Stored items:
-- Begin --

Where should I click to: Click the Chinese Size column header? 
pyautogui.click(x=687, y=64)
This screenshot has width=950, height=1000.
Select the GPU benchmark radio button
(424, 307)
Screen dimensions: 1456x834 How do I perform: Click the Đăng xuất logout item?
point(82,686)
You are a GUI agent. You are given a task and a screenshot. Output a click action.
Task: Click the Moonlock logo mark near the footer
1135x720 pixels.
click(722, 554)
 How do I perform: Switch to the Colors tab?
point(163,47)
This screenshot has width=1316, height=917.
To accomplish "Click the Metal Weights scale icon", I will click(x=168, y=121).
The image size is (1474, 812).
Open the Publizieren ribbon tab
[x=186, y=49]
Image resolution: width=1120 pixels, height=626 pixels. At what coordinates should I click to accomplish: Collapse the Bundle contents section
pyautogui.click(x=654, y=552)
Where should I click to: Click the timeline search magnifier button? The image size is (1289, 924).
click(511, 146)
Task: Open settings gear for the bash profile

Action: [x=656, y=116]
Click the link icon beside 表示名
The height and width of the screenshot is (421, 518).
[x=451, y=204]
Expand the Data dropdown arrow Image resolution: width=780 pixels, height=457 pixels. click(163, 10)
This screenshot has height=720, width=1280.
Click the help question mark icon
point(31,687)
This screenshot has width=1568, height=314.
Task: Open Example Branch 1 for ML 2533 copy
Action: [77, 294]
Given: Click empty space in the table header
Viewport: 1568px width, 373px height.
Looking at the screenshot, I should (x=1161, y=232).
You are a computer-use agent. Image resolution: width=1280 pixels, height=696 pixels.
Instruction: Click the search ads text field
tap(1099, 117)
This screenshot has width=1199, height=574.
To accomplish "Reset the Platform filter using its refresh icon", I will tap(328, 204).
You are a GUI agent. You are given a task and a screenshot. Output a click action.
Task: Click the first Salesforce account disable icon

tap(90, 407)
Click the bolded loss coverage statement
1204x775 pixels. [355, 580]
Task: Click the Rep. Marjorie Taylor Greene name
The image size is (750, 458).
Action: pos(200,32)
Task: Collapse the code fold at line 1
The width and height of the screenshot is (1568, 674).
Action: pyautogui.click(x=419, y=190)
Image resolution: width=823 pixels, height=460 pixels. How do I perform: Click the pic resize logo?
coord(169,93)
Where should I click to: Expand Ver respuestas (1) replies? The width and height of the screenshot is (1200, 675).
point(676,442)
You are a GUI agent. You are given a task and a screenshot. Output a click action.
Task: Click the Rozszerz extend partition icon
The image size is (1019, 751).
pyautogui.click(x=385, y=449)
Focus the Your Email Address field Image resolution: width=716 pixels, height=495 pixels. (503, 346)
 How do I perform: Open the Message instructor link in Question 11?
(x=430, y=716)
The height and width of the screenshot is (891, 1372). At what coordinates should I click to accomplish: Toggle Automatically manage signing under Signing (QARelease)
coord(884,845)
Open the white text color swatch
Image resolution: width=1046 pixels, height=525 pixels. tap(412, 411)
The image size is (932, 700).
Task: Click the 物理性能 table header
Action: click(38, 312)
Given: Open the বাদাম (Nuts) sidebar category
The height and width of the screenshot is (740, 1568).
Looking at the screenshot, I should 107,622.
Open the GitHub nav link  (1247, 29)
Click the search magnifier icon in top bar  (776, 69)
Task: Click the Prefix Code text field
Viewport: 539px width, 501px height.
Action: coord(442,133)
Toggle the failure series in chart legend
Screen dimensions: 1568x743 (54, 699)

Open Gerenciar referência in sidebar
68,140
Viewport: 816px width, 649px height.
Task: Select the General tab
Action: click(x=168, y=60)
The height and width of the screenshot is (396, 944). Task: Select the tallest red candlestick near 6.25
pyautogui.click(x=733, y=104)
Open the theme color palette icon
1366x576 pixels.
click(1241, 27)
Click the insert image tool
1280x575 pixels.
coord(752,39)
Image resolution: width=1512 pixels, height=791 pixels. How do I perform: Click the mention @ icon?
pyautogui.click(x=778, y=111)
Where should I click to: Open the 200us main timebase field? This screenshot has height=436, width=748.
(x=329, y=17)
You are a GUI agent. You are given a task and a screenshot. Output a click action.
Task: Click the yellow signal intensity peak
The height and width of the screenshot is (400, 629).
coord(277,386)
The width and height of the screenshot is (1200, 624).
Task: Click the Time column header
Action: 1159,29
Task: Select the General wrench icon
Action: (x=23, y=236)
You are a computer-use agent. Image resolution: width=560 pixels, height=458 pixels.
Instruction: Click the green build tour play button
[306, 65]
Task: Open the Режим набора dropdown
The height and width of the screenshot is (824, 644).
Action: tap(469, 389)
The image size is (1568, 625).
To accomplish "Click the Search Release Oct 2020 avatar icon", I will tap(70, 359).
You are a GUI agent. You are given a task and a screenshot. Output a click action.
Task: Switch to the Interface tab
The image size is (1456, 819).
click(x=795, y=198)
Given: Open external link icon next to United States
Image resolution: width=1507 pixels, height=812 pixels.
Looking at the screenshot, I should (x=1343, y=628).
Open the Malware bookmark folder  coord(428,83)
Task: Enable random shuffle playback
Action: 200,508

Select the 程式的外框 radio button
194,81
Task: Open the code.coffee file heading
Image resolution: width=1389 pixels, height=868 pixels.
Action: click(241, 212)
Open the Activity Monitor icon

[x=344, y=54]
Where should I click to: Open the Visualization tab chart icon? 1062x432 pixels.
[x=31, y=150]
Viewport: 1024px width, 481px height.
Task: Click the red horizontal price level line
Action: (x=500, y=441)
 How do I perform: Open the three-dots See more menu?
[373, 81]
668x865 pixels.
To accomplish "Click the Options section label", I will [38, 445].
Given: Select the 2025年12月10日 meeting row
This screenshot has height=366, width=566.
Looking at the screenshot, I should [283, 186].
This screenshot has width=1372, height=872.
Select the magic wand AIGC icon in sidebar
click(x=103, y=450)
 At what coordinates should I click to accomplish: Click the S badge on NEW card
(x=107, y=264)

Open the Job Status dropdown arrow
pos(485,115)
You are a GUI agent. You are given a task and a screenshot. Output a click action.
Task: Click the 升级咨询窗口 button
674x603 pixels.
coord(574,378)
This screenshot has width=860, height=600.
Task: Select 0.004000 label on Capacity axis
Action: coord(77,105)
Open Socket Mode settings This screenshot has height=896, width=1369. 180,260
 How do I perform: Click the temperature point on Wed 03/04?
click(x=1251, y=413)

-- End --

Reproduce the stored items above, everything from the line containing "Expand the Data" down to the line containing "Action: [77, 294]", with both of those lines included, and give nothing else.

Expand the Data dropdown arrow Image resolution: width=780 pixels, height=457 pixels. click(163, 10)
This screenshot has height=720, width=1280.
Click the help question mark icon
point(31,687)
This screenshot has width=1568, height=314.
Task: Open Example Branch 1 for ML 2533 copy
Action: [77, 294]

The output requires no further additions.